Un triangle rouge avec un félin dedans
Le panneau reprend le format A15b du code de la route, celui qui prévient d'un passage d'animaux sauvages, mais son visuel a été redessiné pour montrer un lynx et son petit. Le message reste le même pour le conducteur, du danger animalier, avec une précision de taille : dans ces zones, une bonne partie des animaux qui traversent sont des lynx. Les dix sections retenues se trouvent dans le parc naturel régional du Haut-Jura, sur la RN5 entre Champagnole et Les Rousses côté Jura, et sur la RN57 entre Pontarlier et la frontière suisse côté Doubs.

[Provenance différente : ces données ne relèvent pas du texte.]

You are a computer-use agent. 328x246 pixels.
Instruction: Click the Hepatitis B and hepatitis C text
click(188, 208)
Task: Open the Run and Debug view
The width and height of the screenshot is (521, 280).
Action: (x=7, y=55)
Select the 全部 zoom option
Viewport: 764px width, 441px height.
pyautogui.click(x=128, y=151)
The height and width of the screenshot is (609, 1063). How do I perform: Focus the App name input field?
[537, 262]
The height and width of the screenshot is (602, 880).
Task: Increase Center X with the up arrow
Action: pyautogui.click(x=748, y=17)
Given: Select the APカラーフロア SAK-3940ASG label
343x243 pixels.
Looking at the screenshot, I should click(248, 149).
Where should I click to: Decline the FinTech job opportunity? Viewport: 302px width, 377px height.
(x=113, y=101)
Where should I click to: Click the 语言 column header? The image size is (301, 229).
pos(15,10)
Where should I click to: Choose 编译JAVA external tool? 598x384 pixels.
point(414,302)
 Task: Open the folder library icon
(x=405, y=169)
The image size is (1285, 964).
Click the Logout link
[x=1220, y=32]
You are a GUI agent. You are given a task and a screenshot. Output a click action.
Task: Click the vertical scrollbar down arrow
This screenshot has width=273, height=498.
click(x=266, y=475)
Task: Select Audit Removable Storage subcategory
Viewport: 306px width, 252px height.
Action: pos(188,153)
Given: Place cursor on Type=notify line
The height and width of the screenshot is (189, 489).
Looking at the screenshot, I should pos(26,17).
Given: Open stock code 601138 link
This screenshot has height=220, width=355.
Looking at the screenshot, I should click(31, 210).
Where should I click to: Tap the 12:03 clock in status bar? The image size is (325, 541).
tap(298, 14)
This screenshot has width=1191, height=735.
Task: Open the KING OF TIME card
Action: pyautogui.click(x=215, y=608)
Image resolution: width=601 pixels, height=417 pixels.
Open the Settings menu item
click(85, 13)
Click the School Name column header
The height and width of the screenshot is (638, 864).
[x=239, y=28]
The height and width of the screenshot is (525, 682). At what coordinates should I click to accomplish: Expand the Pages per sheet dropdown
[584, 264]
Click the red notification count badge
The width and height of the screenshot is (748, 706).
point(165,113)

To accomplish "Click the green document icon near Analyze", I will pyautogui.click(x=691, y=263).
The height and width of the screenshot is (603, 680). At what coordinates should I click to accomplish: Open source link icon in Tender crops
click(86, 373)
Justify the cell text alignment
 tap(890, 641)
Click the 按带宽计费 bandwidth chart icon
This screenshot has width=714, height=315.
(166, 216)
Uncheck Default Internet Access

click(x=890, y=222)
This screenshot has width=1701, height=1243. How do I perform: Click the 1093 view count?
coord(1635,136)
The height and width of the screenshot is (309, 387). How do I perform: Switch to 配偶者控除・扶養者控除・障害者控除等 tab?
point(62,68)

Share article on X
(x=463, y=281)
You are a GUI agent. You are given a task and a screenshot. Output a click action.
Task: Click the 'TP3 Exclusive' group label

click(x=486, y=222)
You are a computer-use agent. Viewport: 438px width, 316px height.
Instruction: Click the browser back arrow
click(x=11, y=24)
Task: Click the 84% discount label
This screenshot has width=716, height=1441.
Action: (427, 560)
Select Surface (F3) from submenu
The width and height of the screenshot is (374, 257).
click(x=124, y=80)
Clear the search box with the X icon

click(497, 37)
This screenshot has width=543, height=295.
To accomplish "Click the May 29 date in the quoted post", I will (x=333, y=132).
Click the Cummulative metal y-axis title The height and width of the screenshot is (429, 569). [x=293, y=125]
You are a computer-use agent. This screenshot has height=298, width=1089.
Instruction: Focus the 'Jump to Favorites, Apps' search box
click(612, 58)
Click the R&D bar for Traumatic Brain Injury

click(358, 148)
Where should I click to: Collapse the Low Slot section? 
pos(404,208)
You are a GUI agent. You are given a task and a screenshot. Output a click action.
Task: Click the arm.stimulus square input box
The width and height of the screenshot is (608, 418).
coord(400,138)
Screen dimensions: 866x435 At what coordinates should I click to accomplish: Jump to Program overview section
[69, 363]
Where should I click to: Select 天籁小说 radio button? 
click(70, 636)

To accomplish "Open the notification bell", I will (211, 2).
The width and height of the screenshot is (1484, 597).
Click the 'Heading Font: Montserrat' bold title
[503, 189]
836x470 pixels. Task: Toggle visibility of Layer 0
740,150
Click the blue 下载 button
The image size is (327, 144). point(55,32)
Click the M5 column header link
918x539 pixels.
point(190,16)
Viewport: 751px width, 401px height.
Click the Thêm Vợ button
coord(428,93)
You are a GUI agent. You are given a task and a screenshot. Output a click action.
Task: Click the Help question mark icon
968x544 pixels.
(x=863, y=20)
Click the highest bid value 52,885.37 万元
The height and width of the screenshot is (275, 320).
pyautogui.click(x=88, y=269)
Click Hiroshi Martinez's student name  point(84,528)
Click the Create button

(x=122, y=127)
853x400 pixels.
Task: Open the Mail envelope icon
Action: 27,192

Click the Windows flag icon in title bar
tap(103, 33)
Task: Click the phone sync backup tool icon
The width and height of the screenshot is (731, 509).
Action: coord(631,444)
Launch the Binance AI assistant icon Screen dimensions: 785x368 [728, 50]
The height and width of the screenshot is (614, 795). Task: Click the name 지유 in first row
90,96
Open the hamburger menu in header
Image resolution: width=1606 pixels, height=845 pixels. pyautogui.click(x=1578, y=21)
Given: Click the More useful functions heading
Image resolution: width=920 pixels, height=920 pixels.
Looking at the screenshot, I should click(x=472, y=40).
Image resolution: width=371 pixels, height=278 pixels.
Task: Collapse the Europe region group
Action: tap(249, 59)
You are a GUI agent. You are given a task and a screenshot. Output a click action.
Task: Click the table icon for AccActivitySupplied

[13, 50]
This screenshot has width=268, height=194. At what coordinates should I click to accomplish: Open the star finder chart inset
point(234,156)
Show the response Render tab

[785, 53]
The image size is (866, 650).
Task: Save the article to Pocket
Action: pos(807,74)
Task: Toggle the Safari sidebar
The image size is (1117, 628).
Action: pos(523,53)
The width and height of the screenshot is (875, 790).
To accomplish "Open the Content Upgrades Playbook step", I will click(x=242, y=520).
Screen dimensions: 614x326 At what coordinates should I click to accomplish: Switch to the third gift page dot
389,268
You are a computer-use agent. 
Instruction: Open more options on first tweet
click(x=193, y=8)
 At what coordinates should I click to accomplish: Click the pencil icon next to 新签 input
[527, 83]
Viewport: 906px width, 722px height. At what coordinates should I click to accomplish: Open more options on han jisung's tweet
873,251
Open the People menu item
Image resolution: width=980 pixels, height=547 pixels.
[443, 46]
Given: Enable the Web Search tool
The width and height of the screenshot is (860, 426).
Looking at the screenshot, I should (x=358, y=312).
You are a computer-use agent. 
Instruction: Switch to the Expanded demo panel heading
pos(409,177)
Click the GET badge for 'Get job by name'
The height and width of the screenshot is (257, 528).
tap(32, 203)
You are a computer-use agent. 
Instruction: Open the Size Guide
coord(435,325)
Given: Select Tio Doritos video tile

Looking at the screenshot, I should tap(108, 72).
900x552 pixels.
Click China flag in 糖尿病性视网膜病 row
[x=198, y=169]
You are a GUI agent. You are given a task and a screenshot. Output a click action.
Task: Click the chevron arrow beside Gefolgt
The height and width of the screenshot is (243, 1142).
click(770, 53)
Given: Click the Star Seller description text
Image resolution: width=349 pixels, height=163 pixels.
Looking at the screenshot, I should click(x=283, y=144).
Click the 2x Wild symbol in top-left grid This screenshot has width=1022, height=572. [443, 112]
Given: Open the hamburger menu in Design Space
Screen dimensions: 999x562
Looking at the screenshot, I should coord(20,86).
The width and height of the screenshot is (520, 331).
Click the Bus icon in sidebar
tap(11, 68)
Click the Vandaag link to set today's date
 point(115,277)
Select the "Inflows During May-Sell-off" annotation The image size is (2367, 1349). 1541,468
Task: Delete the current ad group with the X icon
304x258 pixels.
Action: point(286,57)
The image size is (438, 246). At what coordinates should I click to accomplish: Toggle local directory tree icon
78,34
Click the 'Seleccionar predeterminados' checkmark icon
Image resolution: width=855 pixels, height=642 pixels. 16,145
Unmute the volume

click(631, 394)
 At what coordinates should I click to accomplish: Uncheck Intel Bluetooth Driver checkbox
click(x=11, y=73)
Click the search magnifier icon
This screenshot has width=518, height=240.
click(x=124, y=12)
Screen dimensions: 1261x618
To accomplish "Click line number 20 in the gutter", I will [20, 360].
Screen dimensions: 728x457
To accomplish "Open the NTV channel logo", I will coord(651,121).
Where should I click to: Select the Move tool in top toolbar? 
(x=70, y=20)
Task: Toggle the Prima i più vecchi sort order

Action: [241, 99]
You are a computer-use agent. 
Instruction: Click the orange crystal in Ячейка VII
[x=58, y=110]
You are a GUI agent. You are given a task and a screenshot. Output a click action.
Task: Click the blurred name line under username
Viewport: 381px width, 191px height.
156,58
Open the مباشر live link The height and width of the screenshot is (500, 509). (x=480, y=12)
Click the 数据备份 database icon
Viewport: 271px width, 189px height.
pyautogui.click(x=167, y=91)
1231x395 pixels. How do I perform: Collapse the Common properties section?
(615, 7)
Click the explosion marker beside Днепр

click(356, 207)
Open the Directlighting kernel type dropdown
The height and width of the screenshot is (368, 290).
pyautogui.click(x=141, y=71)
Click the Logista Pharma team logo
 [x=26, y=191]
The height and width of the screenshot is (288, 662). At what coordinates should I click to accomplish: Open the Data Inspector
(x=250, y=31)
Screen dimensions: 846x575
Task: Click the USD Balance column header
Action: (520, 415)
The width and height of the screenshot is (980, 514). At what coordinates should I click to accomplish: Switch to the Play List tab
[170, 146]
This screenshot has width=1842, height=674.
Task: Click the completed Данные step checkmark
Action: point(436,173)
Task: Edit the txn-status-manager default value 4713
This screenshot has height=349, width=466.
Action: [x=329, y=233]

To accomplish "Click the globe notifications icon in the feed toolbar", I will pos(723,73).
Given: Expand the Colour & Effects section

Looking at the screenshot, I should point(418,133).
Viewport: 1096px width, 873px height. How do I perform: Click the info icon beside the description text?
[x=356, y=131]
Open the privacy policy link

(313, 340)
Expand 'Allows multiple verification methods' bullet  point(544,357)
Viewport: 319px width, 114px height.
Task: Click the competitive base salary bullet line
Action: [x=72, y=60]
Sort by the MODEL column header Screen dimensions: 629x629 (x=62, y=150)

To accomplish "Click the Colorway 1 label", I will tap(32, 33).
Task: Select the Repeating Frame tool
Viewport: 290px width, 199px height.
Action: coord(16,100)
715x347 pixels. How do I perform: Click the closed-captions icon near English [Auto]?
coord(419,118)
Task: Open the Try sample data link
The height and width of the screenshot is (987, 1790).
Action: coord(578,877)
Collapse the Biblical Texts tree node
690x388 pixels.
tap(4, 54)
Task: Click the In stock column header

Trois formules testées pendant trois ans
L'expérimentation ne se contente pas de poser des panneaux au hasard. Trois configurations vont être comparées : le panneau seul, le panneau accompagné d'un panonceau qui indique la longueur de la zone à risque, et une version complétée par une vitesse conseillée, sans toucher à la limite autorisée. La Direction interdépartementale des routes Est se charge du déploiement, et le Cerema, l'organisme public expert des infrastructures, a écrit le protocole d'évaluation. Les résultats des trois formules seront comparés à l'issue de l'expérimentation.
Miaou
C'est la voiture qui tue le plus de lynx
Le lynx boréal ne compte qu'environ 150 adultes en France. Les collisions routières sont sa première cause de mortalité connue. Les suivis officiels détectent une vingtaine de collisions par an sur la dernière décennie, et 2025 a été la pire année du lot, avec 22 lynx percutés selon le centre Athénas, l'association qui soigne l'espèce dans le Jura. Le massif jurassien concentre d'ailleurs l'essentiel des accidents recensés, alors qu'il héberge près de 80 % de la population française du félin.
On en dit quoi ?
On aime bien la méthode. Comparer trois configurations avec un protocole écrit à l'avance paraît plus sérieux que de poser un panneau et de passer à autre chose. Mais une vitesse conseillée n'oblige personne, et l'automobiliste pressé qui rentre de Suisse à la nuit tombée ne lèvera pas forcément le pied. Les passages à faune et les détecteurs d'animaux restent hors de prix, du coup ce panneau fait surtout office de solution d'attente.